Stored data:
*** Begin section ***

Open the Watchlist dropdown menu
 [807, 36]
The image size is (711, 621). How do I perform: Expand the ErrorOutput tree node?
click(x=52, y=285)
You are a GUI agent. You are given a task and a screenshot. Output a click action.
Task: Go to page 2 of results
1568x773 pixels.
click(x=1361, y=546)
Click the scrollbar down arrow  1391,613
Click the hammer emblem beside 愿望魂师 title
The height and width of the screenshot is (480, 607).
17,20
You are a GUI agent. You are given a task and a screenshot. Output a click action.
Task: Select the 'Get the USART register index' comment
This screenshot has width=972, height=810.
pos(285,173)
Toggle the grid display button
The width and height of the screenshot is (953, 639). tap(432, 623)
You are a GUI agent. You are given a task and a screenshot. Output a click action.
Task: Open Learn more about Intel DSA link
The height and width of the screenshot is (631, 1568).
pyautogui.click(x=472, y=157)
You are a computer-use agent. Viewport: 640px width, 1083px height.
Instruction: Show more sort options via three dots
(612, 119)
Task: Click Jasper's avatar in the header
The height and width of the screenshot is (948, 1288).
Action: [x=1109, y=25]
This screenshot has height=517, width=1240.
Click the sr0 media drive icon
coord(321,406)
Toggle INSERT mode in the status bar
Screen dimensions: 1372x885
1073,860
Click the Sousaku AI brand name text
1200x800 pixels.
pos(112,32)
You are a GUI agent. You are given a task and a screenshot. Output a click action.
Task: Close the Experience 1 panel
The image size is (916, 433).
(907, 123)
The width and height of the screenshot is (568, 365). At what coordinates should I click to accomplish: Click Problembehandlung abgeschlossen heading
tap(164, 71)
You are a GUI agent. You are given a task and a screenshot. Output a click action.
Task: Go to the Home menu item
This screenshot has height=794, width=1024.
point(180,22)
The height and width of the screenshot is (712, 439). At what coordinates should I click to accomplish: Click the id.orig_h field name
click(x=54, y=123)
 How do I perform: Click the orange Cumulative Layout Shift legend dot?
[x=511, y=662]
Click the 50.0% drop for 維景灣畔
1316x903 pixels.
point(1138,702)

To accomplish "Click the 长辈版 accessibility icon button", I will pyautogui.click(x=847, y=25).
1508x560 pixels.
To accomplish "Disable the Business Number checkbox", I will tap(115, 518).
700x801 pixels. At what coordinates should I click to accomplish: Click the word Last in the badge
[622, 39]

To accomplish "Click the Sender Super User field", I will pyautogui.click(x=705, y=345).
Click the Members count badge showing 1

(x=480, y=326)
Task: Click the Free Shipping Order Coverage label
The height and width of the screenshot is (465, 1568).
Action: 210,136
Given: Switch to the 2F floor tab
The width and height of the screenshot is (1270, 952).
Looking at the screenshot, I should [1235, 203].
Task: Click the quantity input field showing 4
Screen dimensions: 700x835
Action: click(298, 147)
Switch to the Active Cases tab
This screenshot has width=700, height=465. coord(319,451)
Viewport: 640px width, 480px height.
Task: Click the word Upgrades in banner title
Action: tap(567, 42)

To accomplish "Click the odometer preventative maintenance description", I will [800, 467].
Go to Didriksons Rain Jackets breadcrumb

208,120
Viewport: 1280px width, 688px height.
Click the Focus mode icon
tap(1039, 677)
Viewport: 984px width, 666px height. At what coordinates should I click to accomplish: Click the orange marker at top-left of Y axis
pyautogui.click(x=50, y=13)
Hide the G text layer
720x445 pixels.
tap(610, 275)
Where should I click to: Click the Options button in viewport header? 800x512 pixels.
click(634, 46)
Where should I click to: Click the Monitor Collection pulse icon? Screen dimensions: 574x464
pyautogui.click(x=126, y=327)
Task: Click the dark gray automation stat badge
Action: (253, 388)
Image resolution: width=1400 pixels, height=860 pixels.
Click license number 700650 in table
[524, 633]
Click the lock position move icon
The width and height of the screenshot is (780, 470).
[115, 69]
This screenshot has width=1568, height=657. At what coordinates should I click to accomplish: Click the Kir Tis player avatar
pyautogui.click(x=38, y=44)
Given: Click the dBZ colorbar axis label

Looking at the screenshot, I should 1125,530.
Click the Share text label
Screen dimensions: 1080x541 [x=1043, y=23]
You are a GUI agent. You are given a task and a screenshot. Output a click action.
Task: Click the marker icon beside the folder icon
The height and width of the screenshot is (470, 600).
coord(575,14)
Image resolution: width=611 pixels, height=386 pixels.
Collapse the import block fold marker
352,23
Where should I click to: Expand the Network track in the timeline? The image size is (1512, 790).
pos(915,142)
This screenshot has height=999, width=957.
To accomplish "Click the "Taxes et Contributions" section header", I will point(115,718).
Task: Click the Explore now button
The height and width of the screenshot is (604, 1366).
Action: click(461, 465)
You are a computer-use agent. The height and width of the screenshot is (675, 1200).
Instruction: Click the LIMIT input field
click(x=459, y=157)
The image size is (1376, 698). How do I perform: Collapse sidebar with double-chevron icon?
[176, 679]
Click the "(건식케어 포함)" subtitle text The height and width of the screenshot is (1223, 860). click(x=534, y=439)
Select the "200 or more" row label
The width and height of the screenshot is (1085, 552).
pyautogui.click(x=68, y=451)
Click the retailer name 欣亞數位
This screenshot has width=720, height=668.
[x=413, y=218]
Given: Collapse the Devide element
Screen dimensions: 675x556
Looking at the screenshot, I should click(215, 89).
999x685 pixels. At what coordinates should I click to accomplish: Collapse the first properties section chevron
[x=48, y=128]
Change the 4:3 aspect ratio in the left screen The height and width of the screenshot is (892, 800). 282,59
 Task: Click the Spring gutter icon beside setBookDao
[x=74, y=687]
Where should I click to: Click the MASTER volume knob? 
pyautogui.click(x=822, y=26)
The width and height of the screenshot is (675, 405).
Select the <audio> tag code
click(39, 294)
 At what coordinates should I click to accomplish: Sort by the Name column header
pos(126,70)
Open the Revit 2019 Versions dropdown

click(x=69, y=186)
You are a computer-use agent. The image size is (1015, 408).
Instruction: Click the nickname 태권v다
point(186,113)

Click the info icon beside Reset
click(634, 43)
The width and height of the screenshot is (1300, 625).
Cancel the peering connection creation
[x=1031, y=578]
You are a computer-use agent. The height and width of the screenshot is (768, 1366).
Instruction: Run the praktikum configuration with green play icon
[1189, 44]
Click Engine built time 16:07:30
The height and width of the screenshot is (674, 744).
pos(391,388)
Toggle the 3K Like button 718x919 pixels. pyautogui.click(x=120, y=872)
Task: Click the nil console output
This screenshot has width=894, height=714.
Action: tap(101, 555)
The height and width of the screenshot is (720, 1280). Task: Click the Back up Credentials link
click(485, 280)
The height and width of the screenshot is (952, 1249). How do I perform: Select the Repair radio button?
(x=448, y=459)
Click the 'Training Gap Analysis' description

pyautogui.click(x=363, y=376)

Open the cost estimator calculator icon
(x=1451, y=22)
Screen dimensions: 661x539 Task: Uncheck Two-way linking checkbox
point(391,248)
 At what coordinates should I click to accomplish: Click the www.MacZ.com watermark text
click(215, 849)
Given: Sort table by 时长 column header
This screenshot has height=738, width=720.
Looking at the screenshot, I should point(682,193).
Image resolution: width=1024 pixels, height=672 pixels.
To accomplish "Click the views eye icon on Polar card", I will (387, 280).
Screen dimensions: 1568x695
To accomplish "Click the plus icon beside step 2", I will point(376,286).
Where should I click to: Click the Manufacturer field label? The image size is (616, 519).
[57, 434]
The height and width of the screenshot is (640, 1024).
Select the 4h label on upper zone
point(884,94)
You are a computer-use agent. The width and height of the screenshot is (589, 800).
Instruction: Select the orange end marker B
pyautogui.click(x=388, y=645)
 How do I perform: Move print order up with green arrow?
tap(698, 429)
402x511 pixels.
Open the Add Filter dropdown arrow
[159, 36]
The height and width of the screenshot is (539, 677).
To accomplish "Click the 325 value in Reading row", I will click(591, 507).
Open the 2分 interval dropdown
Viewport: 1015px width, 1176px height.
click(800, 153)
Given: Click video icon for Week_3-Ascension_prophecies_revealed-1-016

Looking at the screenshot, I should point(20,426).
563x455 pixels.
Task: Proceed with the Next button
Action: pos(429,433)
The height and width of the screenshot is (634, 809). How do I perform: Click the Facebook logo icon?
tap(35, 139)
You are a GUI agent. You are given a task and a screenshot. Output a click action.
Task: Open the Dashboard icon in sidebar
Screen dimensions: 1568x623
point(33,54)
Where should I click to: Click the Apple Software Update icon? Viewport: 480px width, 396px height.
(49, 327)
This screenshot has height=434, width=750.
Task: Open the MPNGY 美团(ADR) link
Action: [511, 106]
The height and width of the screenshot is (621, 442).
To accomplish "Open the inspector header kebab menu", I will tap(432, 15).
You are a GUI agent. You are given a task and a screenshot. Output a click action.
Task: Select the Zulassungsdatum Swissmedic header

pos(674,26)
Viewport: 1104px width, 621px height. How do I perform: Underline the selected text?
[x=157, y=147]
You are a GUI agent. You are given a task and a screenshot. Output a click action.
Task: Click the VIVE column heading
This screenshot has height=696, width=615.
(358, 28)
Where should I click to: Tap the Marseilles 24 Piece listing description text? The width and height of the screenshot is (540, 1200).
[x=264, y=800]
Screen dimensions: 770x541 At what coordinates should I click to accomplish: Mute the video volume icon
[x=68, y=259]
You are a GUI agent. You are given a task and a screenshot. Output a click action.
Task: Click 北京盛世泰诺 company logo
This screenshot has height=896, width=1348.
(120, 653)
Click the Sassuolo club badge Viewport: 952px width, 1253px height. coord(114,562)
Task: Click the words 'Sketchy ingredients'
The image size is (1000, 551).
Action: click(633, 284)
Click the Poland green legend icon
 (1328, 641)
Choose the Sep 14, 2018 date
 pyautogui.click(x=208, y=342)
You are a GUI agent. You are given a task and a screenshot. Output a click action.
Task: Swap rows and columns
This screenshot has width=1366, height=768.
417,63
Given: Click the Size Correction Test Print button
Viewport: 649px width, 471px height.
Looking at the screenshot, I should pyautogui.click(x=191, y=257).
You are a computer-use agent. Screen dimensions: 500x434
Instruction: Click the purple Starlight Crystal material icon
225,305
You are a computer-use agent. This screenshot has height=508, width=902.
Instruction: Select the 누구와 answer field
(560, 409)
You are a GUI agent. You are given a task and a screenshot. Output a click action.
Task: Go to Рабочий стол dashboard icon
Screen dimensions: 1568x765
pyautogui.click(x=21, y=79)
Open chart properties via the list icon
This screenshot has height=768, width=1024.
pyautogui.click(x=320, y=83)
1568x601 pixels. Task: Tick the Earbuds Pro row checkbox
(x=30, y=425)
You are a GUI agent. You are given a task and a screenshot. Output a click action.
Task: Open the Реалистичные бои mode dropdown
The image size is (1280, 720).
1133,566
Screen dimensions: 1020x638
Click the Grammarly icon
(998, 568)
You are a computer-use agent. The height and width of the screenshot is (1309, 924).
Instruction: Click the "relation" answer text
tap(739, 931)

*** End section ***

== What is expected ==
Wherever the string "resolution" appears in the entries above, return the line it appears on.

== Exercise answer ==
Image resolution: width=1400 pixels, height=860 pixels.
Image resolution: width=611 pixels, height=386 pixels.
Image resolution: width=1024 pixels, height=672 pixels.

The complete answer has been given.